Startup-Prozesse bezeichnen die sequenziellen Aktivitäten und Code-Ausführungen, die unmittelbar nach dem Initialisieren der Hardware durch die Firmware (BIOS oder UEFI) und vor der vollständigen Bereitstellung der Benutzerumgebung des Betriebssystems ablaufen. Diese Phase ist sicherheitskritisch, da hier der Bootloader geladen und die ersten Treiber initialisiert werden, was Angriffsvektoren für persistente Schadsoftware wie Rootkits bietet.

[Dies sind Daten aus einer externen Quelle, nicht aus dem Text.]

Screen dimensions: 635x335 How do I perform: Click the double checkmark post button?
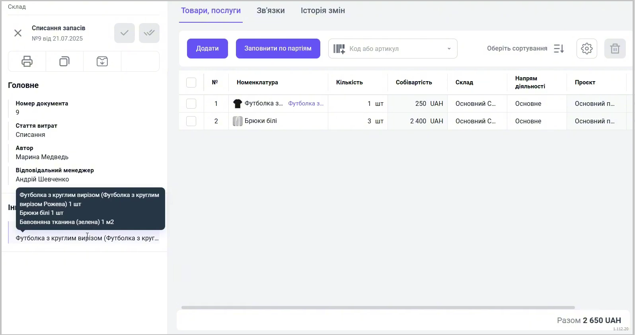[149, 33]
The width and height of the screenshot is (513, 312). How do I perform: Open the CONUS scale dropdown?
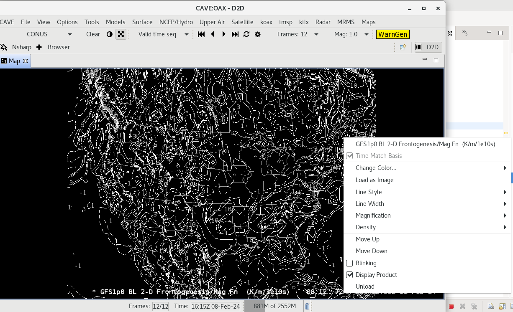click(x=70, y=34)
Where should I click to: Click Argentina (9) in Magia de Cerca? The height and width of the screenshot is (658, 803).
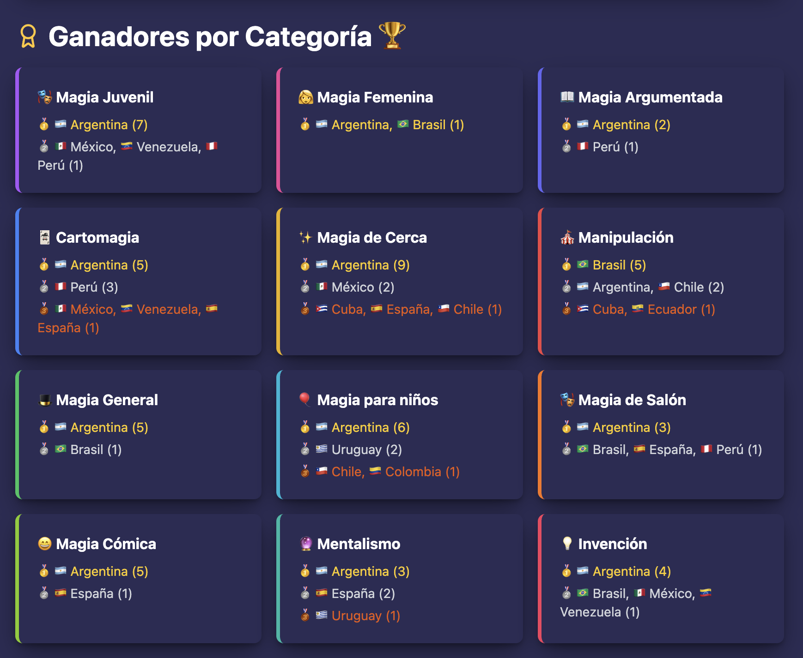(x=370, y=265)
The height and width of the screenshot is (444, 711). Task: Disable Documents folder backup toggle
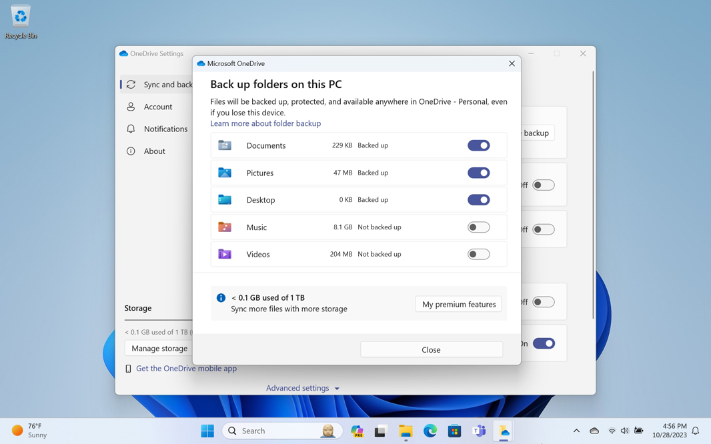click(x=478, y=145)
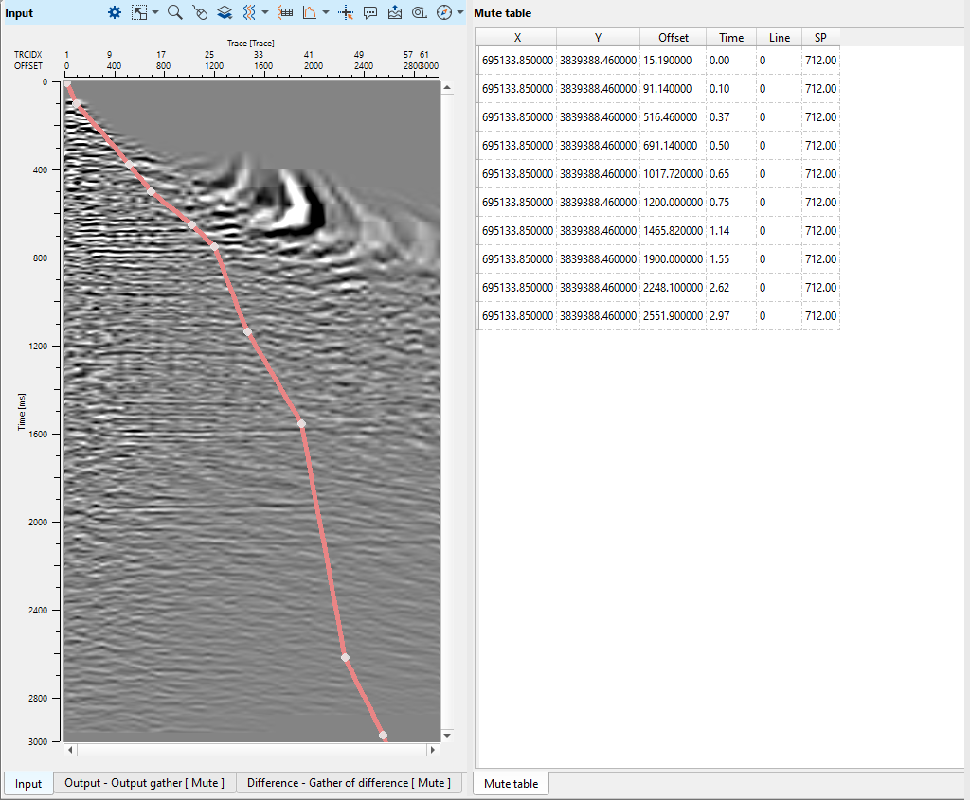Click the Offset column header
970x800 pixels.
click(673, 38)
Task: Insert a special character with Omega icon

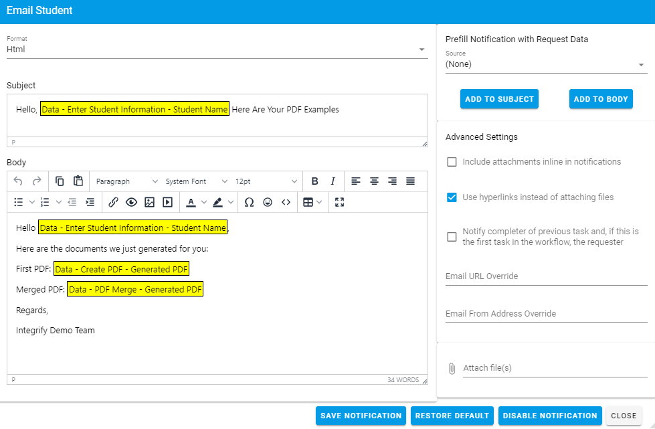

Die korrekte Steuerung dieser Prozesse ist ein Kernaspekt der Systemhärtung.
Initialisierungskette
Die Kette der Startup-Prozesse, von der Firmware bis zum Kernel-Ladevorgang, muss kryptografisch verifiziert sein, um die Vertrauenskette (Chain of Trust) aufrechtzuerhalten und unautorisierte Code-Injektionen zu unterbinden.
Ladereihenfolge
Die definierte Ladereihenfolge, welche durch die Einstellungen des UEFI oder BIOS festgelegt wird, determiniert, welche Komponenten zuerst ausgeführt werden und somit die primäre Angriffsfläche für Angriffe auf den Boot-Vorgang darstellen.
Etymologie
Der Begriff setzt sich aus dem englischen ‚Startup‘, das den Beginn des Systembetriebs kennzeichnet, und dem Substantiv ‚Prozess‘ zusammen, welches die ablaufenden, sequenziellen Aktivitäten beschreibt.